── GIVEN RECORDS ──

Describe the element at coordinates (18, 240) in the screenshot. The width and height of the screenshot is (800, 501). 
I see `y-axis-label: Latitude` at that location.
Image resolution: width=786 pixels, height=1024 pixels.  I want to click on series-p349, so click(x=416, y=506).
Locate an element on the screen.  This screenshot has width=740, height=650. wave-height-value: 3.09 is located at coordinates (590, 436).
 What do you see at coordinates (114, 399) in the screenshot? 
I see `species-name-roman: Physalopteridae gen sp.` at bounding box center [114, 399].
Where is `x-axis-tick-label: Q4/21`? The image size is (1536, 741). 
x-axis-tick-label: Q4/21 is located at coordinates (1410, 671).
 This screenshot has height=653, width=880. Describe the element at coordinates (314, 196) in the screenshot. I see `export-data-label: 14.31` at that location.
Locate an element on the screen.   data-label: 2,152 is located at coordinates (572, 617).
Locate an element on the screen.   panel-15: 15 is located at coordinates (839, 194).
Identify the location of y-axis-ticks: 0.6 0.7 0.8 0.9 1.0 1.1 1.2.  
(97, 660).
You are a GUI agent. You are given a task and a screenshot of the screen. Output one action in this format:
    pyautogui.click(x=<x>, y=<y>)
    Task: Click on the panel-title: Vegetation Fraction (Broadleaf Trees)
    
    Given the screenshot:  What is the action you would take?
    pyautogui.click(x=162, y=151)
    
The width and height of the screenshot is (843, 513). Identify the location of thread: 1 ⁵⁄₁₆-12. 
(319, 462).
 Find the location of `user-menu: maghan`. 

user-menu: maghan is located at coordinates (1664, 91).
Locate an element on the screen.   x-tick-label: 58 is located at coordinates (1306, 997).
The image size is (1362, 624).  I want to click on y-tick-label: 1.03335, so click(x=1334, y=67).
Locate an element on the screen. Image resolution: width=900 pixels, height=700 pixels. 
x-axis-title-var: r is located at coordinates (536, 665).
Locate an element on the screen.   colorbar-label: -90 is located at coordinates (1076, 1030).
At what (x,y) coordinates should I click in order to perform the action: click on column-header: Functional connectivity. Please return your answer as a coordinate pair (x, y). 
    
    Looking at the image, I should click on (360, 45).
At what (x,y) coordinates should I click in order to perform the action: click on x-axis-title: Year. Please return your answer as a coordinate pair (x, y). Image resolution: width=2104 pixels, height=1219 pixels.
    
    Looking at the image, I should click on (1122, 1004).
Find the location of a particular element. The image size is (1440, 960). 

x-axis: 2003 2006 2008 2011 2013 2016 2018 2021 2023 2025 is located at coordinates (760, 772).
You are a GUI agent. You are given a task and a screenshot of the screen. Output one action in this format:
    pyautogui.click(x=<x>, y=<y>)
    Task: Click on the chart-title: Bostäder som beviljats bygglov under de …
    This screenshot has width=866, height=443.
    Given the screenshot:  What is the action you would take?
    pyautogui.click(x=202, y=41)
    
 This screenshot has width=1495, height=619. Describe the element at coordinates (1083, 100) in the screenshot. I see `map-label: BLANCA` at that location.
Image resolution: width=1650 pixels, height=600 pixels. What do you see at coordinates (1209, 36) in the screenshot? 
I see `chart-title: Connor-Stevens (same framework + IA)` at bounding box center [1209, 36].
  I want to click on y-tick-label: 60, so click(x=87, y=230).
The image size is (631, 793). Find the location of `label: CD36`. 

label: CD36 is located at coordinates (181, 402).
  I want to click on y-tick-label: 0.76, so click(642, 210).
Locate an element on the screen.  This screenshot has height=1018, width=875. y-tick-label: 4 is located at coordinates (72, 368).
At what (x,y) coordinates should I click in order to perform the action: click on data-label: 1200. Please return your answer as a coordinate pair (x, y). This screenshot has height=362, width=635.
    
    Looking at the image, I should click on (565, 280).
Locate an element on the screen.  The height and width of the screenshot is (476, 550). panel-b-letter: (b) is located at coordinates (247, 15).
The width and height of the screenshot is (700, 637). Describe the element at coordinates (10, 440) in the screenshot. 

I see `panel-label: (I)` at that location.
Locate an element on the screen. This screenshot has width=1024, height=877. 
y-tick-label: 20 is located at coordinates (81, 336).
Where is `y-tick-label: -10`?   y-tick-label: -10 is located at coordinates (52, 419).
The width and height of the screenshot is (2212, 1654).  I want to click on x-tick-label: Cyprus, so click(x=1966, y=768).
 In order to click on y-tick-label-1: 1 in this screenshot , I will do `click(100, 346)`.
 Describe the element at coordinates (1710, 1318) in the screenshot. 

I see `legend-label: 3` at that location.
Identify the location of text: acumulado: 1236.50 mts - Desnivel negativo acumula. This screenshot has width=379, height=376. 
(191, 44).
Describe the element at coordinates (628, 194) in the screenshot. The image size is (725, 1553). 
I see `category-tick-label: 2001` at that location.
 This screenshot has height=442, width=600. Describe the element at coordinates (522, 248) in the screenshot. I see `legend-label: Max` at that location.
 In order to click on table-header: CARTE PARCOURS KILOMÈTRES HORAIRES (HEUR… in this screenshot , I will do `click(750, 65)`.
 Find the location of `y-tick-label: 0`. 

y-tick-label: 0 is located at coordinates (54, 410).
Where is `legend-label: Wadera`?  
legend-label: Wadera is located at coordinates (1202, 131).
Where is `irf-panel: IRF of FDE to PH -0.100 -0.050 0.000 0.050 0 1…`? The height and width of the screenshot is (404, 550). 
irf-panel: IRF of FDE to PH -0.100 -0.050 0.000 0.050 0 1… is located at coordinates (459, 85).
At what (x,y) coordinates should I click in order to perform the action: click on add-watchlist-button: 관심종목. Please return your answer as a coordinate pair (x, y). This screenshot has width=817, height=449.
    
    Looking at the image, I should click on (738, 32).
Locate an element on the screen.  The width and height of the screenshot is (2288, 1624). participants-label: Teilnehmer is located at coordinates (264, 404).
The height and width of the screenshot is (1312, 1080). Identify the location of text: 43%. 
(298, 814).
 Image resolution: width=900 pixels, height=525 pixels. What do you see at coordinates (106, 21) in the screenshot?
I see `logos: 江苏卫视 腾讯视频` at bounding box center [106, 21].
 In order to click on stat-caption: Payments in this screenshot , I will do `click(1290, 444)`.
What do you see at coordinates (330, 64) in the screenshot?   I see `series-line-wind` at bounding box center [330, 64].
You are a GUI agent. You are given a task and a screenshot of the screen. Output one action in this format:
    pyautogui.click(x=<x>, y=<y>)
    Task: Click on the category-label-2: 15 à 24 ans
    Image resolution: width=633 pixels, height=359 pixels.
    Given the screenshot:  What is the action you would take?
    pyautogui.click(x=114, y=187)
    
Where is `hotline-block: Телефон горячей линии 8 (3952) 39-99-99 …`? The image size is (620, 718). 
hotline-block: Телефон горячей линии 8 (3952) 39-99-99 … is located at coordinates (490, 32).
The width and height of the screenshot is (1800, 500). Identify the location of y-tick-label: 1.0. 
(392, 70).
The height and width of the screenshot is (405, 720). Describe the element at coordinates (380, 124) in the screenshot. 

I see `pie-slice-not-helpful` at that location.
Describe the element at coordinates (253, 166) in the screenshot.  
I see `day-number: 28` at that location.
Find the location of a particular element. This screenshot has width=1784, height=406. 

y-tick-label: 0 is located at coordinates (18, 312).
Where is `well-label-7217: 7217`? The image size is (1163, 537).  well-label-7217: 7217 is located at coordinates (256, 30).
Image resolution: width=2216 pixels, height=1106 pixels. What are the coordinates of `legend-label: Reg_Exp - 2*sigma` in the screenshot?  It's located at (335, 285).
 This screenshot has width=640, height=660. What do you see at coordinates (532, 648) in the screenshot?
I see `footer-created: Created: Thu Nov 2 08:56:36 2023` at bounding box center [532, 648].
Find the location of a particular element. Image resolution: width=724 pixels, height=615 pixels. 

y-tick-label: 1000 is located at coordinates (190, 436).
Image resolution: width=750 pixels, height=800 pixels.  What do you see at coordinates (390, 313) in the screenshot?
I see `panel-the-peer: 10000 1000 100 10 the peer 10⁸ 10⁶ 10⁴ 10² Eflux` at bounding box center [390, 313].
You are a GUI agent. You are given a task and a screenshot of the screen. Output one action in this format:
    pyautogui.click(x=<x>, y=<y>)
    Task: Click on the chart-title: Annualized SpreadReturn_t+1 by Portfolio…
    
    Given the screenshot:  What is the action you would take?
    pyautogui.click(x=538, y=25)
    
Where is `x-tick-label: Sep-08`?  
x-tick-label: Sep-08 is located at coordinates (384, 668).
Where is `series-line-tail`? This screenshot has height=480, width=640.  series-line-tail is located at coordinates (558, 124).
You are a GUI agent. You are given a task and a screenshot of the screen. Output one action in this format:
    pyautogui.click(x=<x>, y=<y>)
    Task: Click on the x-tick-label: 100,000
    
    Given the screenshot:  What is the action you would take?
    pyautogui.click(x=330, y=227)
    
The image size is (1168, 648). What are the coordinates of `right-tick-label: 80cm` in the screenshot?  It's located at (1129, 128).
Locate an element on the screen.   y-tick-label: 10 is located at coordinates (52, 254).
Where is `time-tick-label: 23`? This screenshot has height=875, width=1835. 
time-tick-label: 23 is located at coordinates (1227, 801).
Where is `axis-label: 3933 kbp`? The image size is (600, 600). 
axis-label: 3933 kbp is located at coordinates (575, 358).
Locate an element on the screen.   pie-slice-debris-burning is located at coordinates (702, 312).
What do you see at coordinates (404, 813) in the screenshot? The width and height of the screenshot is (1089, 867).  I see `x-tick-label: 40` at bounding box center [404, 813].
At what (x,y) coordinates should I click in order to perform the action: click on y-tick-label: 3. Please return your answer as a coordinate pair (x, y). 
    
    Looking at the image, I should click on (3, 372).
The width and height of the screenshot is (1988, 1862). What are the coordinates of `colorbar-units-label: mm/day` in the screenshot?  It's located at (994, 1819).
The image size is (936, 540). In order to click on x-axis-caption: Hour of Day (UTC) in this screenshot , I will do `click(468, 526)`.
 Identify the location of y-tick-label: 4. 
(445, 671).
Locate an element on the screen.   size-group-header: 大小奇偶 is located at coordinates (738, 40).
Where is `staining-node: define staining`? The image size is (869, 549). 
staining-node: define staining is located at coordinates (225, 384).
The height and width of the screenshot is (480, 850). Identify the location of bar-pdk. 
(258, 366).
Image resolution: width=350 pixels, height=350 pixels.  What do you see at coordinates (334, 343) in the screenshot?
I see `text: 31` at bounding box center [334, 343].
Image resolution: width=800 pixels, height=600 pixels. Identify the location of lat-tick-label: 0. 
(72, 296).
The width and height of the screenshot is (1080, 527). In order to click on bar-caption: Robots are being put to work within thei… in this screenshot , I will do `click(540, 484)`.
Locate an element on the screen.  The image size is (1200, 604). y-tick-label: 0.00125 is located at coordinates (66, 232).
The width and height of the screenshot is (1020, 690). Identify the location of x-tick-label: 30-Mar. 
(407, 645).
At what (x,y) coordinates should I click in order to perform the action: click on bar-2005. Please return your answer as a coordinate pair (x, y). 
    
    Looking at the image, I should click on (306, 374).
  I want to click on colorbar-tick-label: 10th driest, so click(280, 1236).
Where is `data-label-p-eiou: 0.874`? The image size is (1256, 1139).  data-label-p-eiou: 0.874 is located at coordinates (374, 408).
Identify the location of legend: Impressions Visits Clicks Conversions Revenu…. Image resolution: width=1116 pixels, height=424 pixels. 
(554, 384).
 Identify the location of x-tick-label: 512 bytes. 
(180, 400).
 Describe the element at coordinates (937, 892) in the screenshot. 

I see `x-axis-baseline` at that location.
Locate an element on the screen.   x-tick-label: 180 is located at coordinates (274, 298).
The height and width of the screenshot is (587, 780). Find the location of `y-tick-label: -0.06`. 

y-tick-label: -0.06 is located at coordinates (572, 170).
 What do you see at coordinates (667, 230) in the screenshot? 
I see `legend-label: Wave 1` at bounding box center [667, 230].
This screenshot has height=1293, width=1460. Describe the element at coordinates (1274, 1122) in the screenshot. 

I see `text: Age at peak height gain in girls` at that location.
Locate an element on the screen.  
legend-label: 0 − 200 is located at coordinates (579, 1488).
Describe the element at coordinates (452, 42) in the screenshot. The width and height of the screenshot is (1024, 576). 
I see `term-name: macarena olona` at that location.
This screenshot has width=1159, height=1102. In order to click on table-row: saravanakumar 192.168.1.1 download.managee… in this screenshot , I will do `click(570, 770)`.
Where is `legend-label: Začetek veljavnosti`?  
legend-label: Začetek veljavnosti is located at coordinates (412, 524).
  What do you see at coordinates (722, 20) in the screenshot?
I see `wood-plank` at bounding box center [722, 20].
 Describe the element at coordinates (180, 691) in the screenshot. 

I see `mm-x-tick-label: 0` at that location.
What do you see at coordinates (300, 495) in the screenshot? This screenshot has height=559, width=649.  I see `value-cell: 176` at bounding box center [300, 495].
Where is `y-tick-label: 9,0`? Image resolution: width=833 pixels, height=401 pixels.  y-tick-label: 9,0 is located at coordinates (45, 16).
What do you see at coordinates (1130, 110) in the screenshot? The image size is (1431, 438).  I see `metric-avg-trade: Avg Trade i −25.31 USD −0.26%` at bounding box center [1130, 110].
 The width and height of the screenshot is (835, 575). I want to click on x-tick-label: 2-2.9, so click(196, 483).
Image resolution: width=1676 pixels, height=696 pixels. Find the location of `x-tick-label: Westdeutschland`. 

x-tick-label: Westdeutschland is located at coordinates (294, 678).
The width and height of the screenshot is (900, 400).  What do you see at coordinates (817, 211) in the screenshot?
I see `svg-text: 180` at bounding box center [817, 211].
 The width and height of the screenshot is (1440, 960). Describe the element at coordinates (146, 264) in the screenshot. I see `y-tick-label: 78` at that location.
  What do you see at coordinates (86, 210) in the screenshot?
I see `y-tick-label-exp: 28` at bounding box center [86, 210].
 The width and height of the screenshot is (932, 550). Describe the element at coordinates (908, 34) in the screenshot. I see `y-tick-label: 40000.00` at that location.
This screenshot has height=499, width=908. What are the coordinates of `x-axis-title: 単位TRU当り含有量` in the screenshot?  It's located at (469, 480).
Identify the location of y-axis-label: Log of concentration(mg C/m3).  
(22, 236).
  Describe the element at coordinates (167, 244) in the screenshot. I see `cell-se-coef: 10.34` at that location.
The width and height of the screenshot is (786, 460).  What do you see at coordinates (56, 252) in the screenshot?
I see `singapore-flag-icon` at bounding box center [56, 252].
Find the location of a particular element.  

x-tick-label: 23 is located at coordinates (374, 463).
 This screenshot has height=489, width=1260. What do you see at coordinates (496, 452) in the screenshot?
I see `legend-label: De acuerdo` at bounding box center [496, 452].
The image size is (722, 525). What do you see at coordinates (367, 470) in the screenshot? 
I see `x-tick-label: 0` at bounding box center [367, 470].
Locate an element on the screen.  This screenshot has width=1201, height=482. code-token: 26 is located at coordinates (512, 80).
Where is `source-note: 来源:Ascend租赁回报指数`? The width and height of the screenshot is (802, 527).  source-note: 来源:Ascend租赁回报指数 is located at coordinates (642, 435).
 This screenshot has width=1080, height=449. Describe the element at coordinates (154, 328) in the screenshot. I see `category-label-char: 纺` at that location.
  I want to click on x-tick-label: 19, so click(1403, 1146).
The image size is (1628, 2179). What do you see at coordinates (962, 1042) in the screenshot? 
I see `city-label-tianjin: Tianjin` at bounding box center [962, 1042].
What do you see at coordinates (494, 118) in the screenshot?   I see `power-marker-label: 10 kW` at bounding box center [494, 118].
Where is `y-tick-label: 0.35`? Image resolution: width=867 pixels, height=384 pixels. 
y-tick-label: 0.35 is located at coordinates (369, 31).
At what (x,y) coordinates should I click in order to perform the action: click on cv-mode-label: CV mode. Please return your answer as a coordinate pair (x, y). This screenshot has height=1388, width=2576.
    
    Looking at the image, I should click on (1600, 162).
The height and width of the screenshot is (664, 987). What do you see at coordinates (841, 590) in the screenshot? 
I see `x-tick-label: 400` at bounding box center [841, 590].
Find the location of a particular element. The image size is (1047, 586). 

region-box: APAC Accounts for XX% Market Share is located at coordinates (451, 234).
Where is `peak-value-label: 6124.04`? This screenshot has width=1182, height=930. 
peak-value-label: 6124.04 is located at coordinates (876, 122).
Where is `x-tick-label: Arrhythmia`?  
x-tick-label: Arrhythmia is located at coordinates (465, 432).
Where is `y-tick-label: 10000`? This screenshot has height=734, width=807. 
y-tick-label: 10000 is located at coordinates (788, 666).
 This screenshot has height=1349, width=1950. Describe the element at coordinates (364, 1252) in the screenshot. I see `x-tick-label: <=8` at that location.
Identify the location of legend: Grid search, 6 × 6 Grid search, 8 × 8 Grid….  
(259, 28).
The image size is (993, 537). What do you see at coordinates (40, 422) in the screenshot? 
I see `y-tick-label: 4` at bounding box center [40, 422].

───

WRITTEN TASK:
Copy the lines that run from the one containing "on column-header: Functional" through the one containing "Looking at the image, I should click on (360, 45).", keeping both of those lines.

RESPONSE TO THE EXERCISE:
At what (x,y) coordinates should I click in order to perform the action: click on column-header: Functional connectivity. Please return your answer as a coordinate pair (x, y). 
    
    Looking at the image, I should click on (360, 45).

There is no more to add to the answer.